* **WHAT YOU NEED TO DO**: In the listing below, how many lines contain the word "header"? Answer with the number alone.
+++ DATA IN THIS EXERCISE +++
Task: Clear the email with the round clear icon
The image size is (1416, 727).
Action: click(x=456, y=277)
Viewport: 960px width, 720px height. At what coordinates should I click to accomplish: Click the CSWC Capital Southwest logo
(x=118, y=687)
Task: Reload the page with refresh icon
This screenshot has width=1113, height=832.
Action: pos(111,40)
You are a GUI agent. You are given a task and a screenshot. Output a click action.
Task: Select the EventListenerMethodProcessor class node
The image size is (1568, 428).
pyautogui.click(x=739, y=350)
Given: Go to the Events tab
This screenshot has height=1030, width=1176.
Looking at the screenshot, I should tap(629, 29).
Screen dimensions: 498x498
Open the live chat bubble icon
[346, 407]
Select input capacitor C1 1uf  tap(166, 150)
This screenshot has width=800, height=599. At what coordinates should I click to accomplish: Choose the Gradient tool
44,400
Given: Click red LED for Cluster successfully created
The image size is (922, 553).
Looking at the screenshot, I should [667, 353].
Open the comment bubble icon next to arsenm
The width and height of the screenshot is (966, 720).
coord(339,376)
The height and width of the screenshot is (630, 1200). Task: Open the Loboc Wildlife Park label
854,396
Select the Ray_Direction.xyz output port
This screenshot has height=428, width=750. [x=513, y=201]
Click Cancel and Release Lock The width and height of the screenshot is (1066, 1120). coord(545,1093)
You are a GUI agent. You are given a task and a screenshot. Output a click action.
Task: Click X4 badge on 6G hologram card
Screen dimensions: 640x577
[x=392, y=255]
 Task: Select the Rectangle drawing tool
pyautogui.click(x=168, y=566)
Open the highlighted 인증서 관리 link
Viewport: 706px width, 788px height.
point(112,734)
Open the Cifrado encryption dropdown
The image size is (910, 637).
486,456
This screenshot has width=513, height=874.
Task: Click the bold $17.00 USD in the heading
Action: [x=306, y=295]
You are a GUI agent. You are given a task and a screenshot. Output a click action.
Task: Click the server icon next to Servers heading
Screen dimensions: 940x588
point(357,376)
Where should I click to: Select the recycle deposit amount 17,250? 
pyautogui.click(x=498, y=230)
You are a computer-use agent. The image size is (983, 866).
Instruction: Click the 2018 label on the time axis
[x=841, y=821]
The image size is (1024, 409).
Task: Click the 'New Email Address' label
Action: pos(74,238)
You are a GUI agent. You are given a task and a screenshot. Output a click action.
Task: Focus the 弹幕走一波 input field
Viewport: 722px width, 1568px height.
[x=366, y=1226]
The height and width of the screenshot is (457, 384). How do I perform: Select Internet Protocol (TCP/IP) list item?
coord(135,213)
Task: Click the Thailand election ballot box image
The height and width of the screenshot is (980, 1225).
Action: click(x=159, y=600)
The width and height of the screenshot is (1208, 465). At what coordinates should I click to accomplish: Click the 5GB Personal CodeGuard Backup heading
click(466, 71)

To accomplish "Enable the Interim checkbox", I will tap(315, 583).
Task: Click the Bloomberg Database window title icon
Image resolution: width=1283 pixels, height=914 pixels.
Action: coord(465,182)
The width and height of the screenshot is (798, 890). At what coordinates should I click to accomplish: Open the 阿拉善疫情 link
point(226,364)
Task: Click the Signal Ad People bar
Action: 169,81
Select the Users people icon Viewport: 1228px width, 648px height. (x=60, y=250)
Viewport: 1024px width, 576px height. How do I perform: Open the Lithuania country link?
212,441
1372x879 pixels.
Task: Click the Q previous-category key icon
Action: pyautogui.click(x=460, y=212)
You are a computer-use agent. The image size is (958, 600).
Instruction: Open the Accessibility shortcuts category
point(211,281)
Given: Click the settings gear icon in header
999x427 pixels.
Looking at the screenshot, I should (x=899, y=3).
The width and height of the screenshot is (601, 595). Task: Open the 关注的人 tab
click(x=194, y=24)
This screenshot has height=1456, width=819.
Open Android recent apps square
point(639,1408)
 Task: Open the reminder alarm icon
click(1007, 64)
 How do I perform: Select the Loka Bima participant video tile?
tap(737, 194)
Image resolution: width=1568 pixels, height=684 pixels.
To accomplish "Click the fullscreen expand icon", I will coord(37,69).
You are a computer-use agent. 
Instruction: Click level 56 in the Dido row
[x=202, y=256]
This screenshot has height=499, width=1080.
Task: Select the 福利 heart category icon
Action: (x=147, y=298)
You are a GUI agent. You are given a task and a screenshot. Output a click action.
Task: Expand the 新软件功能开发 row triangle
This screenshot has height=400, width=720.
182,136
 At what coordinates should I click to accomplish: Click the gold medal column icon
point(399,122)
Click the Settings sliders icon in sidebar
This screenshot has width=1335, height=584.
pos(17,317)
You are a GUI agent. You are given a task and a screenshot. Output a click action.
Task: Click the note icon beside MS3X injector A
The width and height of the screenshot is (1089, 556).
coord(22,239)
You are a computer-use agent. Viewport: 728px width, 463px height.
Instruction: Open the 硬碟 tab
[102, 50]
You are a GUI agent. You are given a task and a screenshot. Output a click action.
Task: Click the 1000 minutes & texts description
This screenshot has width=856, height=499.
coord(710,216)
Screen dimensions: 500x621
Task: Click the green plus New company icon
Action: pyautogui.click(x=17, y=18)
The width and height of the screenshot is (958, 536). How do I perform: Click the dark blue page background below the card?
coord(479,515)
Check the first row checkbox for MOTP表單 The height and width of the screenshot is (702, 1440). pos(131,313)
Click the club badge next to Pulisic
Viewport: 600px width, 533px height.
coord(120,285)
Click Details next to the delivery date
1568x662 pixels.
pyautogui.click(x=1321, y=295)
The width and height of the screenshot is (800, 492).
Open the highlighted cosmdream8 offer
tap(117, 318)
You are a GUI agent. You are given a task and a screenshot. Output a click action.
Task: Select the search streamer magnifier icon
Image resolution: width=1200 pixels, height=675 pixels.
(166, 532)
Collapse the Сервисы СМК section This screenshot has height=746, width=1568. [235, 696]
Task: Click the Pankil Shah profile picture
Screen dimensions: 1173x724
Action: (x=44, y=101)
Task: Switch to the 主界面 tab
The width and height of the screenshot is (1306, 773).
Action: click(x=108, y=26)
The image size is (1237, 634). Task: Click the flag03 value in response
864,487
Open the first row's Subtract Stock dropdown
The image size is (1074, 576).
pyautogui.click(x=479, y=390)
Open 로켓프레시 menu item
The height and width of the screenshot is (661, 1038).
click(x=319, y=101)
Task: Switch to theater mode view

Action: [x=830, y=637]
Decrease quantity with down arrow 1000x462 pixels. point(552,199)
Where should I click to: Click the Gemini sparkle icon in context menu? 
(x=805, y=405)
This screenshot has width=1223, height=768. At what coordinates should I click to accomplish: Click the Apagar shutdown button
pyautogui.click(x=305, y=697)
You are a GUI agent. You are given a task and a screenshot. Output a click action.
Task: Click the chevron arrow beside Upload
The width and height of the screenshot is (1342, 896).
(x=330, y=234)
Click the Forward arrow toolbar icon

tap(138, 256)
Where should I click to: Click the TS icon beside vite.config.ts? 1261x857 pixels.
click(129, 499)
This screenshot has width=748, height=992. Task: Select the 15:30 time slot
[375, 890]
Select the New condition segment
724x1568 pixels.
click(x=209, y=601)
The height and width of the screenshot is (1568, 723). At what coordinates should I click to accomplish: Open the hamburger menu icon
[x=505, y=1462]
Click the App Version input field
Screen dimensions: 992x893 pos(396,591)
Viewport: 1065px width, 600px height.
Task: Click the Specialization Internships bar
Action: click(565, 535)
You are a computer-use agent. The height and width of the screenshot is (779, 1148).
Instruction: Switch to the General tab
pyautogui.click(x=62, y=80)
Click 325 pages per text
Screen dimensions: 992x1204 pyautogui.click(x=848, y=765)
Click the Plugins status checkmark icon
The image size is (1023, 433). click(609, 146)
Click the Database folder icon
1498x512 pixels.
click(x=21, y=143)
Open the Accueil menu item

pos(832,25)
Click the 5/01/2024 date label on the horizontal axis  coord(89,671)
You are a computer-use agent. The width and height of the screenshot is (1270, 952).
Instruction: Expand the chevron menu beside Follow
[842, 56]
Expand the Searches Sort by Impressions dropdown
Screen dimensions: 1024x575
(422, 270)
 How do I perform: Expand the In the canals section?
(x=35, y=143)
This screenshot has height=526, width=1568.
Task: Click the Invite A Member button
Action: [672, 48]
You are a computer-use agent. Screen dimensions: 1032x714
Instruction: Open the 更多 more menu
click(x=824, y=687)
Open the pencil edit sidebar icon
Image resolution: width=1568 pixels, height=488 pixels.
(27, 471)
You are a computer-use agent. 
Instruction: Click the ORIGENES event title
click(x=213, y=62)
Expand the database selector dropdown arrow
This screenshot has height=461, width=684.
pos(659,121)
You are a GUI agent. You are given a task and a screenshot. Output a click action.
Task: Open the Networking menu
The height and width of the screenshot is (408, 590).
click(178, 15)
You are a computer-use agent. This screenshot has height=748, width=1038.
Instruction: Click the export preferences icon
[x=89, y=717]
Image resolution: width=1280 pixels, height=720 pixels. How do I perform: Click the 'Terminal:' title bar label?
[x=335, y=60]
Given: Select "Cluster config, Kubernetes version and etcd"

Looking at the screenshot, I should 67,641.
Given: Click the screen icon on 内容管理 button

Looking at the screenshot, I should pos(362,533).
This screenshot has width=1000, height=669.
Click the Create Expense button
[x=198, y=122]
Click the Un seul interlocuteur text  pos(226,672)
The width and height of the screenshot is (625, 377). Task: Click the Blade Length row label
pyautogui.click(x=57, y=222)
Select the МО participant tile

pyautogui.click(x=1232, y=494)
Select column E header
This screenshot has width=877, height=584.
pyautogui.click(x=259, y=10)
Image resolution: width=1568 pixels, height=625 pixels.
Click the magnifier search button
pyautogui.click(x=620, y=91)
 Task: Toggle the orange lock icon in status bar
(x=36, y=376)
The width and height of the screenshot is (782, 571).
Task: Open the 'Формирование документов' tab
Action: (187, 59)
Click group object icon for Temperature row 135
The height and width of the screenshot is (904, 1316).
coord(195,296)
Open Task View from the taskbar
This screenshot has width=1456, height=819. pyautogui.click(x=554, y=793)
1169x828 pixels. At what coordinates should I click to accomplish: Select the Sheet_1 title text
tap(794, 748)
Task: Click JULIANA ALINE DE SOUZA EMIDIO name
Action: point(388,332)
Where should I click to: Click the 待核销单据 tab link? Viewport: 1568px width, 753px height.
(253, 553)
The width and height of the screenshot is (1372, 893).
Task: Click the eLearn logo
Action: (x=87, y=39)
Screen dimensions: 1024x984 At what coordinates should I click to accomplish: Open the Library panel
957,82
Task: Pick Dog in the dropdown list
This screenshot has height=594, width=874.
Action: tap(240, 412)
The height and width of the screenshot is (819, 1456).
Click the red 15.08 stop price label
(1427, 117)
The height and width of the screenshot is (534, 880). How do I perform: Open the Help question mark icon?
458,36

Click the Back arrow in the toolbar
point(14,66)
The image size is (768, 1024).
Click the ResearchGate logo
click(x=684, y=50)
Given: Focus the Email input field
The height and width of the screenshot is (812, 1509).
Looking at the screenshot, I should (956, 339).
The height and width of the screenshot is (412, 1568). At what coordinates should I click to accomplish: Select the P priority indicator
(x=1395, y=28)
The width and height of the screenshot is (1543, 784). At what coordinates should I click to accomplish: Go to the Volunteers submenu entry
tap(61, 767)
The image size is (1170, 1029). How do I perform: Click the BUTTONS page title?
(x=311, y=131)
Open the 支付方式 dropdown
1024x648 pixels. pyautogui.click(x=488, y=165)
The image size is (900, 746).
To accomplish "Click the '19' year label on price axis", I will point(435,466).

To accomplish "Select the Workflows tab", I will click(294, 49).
+++
* **ANSWER BOX**: 2